Há uma nota de pé de página macabra nessa história. De acordo com "Heineken in Africa", livro de Olivier van Beemen, os corpos dos dois presidentes terminaram armazenados nos freezers da fabricante de cerveja holandesa.
Em seus países, a Heineken operava salas refrigeradas, raras ali, que também serviam como necrotérios públicos.
A história ilustra o tema principal da obra --a disparidade de poder entre uma das fabricantes de cerveja mais lucrativas do planeta e os países africanos pobres nos quais ela realiza parte de seus lucros.
A desigualdade no relacionamento confere imensa influência a multinacionais que operam em países pobres.
A Heineken, em muitos casos, é um dos maiores contribuintes no país em que opera. Sua possível influência sobre a política de nações em que os controles institucionais são fracos pode ser muito grande.
A empresa teria de demonstrar diligência extraordinária para emergir de relacionamentos tão desproporcionais com sua integridade moral intacta. E van Beemen diz, com base em cinco anos de pesquisas, que isso não acontece.
As afirmações dele variam do esperado (publicidade e manobras tributárias agressivas, impacto sobre o alcoolismo) ao contencioso. A Heineken rejeita totalmente as acusações e contesta a precisão de partes do livro e a imparcialidade do autor.
Mas van Beemen ainda assim revela práticas questionáveis, bem como dilemas enfrentados por qualquer empresa que opere em país pobre.
O que fazer se grupos paramilitares no leste do Congo impuserem um "tributo" às entregas de cerveja? Se essas organizações faturam US$ 1 milhão ao ano com isso, como o livro afirma, a empresa é cúmplice de sua violência?
Quando o livro foi lançado originalmente, em holandês, em 2015, a seção mais controversa lidava com o uso de mulheres jovens pela Heineken para promover cervejas.
O problema começou no Camboja, onde mulheres que não trabalhavam diretamente para a companhia eram contratadas para promover cerveja nos bares.
ONGs acusaram a Heineken de usar profissionais do sexo, indiretamente, e de expô-las a assédio e a contaminação por HIV. Na Nigéria, as mulheres que promoviam as vendas da companhia se queixavam de assédio sexual constante.

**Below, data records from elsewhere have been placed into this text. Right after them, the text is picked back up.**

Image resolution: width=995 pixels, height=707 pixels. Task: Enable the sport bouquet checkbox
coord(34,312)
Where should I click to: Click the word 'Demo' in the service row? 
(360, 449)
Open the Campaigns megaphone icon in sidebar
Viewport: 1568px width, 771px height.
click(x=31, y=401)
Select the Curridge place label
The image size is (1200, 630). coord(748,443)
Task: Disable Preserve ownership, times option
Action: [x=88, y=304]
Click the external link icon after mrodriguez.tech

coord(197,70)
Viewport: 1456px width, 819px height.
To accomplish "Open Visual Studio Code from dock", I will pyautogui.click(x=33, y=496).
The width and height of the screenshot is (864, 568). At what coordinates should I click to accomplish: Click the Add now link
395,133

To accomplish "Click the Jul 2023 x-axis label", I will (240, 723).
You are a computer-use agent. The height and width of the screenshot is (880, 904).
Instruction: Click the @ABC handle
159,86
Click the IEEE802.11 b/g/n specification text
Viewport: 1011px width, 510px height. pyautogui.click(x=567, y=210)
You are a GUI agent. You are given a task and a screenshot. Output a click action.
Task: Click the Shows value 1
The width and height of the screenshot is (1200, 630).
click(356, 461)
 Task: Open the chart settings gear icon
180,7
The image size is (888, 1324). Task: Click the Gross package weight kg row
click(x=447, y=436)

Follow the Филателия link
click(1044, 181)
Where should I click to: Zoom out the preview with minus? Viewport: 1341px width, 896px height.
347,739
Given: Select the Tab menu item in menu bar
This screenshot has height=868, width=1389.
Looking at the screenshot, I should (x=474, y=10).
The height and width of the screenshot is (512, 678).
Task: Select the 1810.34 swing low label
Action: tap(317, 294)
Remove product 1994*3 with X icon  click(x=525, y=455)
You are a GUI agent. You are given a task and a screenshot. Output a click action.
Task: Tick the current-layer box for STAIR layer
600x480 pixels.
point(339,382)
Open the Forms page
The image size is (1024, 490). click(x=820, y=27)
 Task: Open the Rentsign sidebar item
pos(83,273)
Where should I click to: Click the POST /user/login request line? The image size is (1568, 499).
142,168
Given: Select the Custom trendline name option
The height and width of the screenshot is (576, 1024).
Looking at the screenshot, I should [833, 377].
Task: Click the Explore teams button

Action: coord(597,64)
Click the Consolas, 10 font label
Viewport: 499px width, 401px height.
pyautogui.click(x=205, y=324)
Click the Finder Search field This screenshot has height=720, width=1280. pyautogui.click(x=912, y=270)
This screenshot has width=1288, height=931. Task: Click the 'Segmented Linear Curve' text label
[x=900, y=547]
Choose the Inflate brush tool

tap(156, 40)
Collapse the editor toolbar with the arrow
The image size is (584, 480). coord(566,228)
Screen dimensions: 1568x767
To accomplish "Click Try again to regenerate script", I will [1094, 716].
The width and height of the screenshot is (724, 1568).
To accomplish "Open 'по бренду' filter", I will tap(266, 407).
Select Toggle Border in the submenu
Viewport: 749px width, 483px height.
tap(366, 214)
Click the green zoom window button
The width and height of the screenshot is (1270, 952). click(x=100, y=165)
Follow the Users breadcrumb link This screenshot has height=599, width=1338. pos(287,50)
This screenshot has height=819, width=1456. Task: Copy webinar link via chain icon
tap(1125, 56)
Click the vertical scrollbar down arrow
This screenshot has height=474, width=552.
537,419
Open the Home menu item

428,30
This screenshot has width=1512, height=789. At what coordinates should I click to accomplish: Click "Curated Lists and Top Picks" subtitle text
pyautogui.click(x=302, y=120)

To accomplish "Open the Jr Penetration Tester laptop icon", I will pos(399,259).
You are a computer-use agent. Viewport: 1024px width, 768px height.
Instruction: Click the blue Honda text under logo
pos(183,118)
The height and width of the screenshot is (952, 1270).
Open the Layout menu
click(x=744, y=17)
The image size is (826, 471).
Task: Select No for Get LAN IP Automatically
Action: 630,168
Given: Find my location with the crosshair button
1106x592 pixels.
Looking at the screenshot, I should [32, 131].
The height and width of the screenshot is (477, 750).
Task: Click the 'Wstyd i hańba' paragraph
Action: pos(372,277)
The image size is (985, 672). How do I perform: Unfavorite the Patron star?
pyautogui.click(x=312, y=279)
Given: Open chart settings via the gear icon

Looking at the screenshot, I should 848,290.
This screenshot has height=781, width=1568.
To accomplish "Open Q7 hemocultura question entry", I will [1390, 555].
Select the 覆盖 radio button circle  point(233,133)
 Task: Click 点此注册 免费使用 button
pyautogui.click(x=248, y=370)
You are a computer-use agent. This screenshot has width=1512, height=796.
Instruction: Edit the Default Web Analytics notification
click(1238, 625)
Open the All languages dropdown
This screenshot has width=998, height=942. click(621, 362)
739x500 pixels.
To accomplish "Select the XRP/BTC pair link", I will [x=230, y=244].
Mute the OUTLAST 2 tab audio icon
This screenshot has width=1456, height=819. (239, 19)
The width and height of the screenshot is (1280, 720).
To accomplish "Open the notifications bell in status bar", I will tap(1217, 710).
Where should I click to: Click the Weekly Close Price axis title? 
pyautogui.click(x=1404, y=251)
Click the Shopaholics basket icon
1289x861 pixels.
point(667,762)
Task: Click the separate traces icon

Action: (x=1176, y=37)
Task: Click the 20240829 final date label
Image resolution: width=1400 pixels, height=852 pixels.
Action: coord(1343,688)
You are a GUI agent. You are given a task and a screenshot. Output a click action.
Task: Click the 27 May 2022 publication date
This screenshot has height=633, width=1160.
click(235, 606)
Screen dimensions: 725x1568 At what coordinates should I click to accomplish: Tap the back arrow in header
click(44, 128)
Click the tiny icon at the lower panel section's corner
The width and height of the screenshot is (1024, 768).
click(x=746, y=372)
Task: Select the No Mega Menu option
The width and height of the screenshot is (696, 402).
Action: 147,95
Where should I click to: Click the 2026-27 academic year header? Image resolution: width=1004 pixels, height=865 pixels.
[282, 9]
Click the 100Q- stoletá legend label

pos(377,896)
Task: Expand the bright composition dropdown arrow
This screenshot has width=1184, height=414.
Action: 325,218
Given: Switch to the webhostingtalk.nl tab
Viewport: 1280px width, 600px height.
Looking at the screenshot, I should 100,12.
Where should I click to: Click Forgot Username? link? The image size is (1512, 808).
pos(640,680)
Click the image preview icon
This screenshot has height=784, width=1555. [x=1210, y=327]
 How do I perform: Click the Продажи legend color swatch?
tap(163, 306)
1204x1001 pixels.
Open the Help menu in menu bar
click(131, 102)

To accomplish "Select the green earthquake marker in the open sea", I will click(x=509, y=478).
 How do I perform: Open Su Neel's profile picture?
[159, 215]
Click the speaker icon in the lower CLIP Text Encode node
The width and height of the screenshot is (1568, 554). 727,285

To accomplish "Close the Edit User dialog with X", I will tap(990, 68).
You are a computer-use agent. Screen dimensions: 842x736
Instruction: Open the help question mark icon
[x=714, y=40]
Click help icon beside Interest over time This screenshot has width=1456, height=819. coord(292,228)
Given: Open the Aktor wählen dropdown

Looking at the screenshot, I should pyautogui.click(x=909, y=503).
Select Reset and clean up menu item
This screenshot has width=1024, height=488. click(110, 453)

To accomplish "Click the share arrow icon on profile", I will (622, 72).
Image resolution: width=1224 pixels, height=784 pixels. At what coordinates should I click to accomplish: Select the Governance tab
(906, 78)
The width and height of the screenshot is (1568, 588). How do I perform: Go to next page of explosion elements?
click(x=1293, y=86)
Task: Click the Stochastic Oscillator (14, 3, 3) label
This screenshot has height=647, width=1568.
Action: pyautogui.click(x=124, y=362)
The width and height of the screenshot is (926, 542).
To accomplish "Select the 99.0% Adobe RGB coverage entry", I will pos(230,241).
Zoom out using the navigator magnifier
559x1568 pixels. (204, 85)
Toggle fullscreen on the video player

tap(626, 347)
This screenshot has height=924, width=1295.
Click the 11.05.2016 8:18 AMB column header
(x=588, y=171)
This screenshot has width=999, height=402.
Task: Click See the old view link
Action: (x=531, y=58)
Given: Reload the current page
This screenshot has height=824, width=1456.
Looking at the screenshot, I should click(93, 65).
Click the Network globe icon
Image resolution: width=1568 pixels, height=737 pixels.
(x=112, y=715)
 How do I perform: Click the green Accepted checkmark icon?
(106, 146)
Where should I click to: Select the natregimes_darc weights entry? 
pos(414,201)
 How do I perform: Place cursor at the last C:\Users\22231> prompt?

Outra das afirmações de van Beemen envolve Ruanda. Ele afirma que, quando o genocídio da minoria tutsi começou, em 1994, a Heineken continuou a produzir cerveja apesar de a matança estar acontecendo em um frenesi estimulado pelo consumo de álcool.
Um dos problemas do livro é que uma companhia ficará exposta a críticas tanto pelo que faz quanto pelo que não faz.
Se a Heineken se recusasse a investir na África invocando as dificuldades do mercado local, poderia ser acusada de covardia ou de preconceito, por se recusar a operar em um dos mercados de bens de consumo em mais rápido crescimento do planeta.
Mas, ao investir, se expõe ao tipo de acusação que van Beemen parece adorar fazer.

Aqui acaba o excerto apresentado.